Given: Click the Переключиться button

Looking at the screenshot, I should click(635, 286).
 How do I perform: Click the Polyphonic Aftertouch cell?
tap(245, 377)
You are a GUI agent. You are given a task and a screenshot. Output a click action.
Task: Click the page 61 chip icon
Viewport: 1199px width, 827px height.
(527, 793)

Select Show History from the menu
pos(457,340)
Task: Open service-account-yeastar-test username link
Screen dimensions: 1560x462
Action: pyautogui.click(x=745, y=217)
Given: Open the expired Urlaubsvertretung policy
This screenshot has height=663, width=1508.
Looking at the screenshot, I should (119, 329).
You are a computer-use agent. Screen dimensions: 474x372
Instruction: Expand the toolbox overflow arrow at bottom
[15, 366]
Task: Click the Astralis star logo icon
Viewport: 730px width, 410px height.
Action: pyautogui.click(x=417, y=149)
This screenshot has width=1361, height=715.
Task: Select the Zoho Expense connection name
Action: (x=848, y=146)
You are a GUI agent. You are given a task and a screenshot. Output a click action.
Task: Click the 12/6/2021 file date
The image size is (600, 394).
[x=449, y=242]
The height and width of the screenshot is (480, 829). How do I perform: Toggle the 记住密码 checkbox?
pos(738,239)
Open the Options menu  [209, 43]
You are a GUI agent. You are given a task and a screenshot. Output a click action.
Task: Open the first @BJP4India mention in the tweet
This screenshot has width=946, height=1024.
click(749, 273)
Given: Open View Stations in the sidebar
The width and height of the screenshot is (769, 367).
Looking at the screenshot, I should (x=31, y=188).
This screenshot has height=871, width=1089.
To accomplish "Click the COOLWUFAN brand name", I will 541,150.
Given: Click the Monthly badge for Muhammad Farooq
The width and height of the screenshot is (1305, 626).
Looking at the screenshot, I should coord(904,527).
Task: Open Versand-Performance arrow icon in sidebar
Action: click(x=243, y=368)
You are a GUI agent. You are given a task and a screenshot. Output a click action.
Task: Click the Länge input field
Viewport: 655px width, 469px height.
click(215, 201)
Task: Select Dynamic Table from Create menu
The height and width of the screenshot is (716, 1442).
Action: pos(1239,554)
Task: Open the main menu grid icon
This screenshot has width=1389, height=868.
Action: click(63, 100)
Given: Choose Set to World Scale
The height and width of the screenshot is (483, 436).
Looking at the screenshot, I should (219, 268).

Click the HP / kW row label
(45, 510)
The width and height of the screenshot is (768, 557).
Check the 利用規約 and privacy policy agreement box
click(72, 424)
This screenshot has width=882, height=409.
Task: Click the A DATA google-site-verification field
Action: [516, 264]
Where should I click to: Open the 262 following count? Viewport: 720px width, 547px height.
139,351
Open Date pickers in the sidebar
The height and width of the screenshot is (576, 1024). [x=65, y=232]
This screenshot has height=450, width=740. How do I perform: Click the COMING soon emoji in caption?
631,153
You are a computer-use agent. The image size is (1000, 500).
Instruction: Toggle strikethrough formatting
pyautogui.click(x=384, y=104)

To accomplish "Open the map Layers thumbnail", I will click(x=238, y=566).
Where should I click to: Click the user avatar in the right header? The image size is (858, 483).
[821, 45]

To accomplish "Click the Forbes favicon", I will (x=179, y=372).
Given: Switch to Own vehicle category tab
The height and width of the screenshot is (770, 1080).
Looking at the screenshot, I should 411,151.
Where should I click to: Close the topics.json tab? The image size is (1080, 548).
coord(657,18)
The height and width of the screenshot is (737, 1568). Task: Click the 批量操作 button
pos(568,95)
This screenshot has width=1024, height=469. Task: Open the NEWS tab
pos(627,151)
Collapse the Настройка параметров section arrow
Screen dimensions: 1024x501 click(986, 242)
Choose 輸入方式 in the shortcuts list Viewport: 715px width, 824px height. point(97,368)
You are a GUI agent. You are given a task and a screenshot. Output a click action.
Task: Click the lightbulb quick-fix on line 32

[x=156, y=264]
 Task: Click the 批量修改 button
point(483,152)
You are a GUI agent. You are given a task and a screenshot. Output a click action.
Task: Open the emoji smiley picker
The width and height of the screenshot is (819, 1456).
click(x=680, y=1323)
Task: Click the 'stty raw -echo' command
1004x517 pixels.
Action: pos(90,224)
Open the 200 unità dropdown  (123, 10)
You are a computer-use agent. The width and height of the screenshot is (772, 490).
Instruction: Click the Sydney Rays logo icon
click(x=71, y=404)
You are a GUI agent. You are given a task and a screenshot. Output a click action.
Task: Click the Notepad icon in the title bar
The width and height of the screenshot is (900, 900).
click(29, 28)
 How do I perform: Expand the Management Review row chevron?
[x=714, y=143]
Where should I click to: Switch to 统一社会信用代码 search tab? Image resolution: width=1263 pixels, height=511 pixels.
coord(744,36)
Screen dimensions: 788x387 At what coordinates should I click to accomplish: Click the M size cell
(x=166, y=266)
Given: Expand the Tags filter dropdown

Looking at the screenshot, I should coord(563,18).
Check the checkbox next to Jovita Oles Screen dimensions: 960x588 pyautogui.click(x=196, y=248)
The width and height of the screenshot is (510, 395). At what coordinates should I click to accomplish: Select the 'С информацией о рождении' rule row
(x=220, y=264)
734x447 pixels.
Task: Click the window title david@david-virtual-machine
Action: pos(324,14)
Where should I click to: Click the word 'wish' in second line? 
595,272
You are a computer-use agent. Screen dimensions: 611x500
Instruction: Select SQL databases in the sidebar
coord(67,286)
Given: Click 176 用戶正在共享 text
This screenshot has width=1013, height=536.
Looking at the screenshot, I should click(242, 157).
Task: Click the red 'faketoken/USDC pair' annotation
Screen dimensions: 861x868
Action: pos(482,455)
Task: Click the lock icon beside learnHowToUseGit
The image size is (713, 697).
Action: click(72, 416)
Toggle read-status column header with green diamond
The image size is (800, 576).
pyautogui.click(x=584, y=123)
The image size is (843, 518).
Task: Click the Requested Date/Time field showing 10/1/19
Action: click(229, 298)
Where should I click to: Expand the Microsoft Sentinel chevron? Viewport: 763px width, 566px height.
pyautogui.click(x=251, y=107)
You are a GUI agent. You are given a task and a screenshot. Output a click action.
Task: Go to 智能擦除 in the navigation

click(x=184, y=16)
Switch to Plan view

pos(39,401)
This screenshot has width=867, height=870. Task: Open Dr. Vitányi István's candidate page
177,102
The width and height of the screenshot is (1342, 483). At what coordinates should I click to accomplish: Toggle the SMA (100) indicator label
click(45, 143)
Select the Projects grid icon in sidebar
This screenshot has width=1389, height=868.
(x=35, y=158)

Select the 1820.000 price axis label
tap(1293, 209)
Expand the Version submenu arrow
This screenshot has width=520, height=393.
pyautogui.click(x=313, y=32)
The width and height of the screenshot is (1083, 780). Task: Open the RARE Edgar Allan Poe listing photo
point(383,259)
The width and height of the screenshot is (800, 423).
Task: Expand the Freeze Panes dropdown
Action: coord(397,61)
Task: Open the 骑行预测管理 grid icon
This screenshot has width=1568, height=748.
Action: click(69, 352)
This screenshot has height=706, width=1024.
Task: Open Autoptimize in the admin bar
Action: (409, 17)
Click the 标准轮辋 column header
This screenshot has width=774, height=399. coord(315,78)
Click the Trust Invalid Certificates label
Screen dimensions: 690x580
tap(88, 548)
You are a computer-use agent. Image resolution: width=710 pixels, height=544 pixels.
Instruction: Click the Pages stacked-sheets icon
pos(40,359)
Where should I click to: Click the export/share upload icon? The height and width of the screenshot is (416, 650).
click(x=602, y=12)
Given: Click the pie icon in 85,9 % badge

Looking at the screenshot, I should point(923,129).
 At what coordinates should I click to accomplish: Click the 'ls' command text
****************************************
Counting only lines that hold the word "command", say how many there are in the listing above and add nothing.

2